• _Stated goal_:
Copy out, character for character, the part of the items below that opens with the line containing "has width=1404, height=790." and closes with the line containing "pyautogui.click(x=332, y=43)", including both of those lines.

• _Dataset entries_:
········

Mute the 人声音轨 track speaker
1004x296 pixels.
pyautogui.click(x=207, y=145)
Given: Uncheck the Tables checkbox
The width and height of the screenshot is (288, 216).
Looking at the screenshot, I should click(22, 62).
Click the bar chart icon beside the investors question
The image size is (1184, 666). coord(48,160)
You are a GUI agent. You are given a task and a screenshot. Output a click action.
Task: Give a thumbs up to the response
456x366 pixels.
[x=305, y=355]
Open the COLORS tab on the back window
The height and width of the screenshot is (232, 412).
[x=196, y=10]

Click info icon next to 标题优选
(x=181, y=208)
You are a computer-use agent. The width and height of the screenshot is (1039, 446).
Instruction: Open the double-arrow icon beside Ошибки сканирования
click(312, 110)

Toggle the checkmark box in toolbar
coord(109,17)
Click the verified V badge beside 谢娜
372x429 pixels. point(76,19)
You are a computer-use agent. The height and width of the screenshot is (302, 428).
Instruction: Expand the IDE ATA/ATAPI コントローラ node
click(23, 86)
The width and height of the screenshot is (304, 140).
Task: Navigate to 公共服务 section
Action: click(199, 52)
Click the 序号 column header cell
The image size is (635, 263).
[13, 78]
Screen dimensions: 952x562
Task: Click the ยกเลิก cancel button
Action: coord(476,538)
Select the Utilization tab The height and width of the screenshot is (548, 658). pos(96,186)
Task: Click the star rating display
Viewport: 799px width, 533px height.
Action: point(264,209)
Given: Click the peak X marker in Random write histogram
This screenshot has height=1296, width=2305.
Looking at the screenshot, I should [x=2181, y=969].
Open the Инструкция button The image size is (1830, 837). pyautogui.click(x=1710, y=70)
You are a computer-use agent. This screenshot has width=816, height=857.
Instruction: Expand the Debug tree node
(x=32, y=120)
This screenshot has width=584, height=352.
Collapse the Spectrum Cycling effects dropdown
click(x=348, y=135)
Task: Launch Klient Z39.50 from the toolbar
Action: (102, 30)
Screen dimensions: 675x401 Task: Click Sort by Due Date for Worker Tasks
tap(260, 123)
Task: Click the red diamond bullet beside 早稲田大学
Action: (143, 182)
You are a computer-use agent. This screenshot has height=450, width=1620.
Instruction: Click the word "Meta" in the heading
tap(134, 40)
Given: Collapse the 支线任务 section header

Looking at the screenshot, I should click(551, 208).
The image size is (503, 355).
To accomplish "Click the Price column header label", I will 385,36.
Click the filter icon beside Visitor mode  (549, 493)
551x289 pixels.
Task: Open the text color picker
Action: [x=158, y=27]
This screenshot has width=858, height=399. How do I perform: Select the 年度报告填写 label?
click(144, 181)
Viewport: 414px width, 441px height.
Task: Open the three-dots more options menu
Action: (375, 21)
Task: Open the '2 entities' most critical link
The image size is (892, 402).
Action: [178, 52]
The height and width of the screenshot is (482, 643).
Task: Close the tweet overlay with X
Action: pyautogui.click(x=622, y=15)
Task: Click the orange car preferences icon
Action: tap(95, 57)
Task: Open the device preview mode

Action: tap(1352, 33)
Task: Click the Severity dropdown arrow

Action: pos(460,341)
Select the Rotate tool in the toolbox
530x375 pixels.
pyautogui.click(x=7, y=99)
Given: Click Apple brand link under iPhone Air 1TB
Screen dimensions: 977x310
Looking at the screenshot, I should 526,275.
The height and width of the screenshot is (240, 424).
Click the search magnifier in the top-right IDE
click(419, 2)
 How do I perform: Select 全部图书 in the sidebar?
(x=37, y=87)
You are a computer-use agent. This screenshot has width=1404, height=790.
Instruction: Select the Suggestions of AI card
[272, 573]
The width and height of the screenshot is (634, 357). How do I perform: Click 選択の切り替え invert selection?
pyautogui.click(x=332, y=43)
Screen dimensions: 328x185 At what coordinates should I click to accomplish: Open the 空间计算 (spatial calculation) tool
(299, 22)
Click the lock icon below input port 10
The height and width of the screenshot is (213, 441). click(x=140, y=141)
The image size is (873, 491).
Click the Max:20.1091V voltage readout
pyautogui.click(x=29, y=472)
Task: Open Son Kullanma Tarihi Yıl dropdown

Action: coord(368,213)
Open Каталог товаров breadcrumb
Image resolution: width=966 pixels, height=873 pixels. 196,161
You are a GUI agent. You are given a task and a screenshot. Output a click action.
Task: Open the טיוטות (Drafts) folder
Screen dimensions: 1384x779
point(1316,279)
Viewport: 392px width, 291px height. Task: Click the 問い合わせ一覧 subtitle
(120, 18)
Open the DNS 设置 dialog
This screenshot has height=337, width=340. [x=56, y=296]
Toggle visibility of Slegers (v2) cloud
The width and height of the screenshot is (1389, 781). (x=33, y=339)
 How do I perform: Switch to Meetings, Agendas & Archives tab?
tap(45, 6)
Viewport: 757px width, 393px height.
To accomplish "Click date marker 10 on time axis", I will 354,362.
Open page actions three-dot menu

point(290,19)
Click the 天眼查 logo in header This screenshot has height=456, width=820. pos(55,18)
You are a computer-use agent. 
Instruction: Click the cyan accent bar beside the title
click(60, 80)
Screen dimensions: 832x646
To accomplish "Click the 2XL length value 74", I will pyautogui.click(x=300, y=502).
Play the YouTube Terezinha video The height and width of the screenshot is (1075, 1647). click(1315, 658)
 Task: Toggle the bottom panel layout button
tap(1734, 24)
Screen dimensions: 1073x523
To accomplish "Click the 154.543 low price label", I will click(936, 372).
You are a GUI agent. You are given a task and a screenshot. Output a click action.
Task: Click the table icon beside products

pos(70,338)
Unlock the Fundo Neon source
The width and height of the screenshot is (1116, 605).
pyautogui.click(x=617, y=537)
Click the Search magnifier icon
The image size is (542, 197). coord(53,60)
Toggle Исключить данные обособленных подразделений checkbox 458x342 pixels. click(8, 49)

········

• _Task answer_:
You are a computer-use agent. This screenshot has width=1404, height=790.
Instruction: Select the Suggestions of AI card
[272, 573]
The width and height of the screenshot is (634, 357). How do I perform: Click 選択の切り替え invert selection?
pyautogui.click(x=332, y=43)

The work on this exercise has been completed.